This behaviour 20 years ago wouldn't have been tolerated, MS and Google need to up the ante and start playing properly dirty instead of all this tipsy-toeing around. Each one putting "our results are better and return this" on each other's search pages and stuff. Make each others platform's unusable. Not so their behaviour gets to them taken to court, rather to make people see what's more-or-less already happening now and get them to look for alternatives.
Many of the post-Ballmer Windows decisions smack of hubris, so perhaps it is only a matter of time. Some of my non-IT acquaintances complain of how unusable modern desktops and the web have become. They just can't think of any viable alternative, and for them neither can I. Apple? Too dear. Chromebooks? You're having a laugh. Linux? Too complicated, unless I volunteer to become everyone's sysadmin in residence.
Would like to see alternatives come forward but I can't see any on the horizon. Maybe we need the old order to fall before they will come.
> Linux? Too complicated
Not necessarily, depending on the level of cluelessness of the user of course. In my own experience, the user difficulty level of Linux Mint is around WinXP level, meaning that those who managed to work with WinXP can use Linux Mint just fine, unless/until they wonder why MS Office or the latest game doesn't install of course. That's the deal breaker moment -- that, and people having very strong opinions what a proper computer OS should look alike...
For instance I've had an elder relative running Linux Mint without even knowing it (she just needed web and email), until the day a granddaughter of hers arrived and decided she couldn't find something Windowsy, so she reformatted her grandma's computer, found and installed a cracked version of Windows instead, and from there everything went to hell (and beyond). By then I had officially resigned my position as private 24/7 hotline*, the conclusion of the story I heard is that this elder relative had to buy a new computer. With proper Windows...
* That might sound harsh in this circumstance, but I just can't guarantee service continuity when people make random changes of that importance behind my back without even asking me.

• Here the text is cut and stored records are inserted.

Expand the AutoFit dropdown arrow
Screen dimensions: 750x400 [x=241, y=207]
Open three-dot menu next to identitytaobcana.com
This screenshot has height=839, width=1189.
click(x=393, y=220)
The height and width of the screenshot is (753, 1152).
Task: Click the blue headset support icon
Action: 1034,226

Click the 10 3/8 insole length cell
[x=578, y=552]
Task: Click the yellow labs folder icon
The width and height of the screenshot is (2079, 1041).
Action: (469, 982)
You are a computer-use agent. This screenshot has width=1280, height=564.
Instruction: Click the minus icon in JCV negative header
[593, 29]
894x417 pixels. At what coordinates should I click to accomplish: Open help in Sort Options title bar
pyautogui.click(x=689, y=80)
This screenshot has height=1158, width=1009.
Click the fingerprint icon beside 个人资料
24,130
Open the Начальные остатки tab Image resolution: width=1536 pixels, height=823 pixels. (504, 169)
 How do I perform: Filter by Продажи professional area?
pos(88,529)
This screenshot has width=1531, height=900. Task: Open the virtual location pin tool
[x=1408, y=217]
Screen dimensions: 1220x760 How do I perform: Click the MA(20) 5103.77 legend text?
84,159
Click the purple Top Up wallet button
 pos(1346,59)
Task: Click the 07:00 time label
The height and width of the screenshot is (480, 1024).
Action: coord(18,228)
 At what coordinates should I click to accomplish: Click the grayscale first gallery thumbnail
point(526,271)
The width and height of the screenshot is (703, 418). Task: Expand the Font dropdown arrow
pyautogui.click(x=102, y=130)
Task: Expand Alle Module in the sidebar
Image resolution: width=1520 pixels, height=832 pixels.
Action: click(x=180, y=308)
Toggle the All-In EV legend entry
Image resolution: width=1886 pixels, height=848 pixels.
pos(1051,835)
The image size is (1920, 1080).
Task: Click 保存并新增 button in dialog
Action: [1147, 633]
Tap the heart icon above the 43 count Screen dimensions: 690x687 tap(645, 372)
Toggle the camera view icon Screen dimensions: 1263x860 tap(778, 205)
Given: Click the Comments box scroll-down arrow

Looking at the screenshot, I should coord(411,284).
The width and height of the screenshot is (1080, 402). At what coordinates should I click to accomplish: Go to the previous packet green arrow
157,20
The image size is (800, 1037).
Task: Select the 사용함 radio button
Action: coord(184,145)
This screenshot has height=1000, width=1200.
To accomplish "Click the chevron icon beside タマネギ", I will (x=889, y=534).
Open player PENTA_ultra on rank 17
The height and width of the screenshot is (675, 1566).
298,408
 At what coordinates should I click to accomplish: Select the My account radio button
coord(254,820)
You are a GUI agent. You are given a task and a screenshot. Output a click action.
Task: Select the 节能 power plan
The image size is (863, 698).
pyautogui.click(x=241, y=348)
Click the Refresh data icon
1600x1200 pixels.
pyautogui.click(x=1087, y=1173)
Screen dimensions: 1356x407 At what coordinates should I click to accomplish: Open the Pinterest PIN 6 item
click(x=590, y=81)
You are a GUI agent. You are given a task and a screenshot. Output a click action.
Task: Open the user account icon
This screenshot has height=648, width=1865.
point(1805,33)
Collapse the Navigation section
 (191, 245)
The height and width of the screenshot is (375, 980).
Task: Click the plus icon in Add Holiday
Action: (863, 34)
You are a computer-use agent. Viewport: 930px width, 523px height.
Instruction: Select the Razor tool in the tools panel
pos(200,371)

Having recently signed off on the next set of MS licences I'm definitely in the market for an alternative. I could live with Windows for clients but the costs of Exchange on the server are getting beyond a joke. Unfortunately, I've not come across an alternative to Exchange that would satisfy the users. I'd consider pretty much anything that managed to do shared calendars properly.
FWIW, we have a handful of clients who were fed up the lacklustre quality of MS365 and migrated to Google Workspace. Yes, it's less bling but it works reliable when MS365 is taking another break. Some of them are Windows shops, others a mixture of Mac, Windows and Linux. Very few complaints. Most standard users are happy with G apps instead of Ms Office, too (and for those that aren't they can use something else, even MS Office).
But at the end of the day it comes down to what you need (such as whether your business dependents on MS Office).
I've been contemplating an OpenSMTPD swap for my old Exchange box.
Not sure what gets lost in the translation for a larger organization however.
Really as long as you can hook Outlook and mobile to it people probably will not know the difference....I did that with Lotus Notes years ago.
MS has been like this since the mid-2010s when they were using dirty tricks to pretty much force-upgrade Windows 7 and 8 users to Windows 10 against their explicitly-stated wishes.
Remember when- amongst countless other things- they changed the widely-accepted behaviour of the dialog box "close" button from "implicit cancel" to "implicit accept"? Pretty much the definition of "dark patterns" right there.
Remember when they effectively hijacked the Windows upgrade system and the implicit trust it replied upon to do this?
When even dull, corporate-friendly IT websites compare your upgrade software and techniques to malware (as one did at the time), it's pretty safe to say that's not hyperbole.
> they were using dirty tricks
That's obviously not an excuse, but they all do it: "Yes" means "yes", but "Cancel" and "No" always mean "ask me again later".
"Not taking no for an answer" is a common marketing guideline. After all you don't care about the customers' opinions, you just want their money, ASAP.
That's annoying, as is the passive-aggressive, railroading, weasel-worded restricted "choice" between "Yes" or "Remind Me Later" (that 43300 already mentioned) which has become a common tactic in recent years and deserves nothing but contempt.
But from what I remember, this was worse- MS wasn't treating the close button as a "remind me later", they were treating it as if you'd clicked "yes" or "confirm" anyway and gone ahead with the upgrade.
Then again, they were pretty much ignoring users' requested refusal of the "offer" to upgrade regardless and/or "forgetting" they'd requested that and automatically upgrading them. To the extent that people were designing tools designed to enforce *users' own refusal*... and MS were actively working around those tools.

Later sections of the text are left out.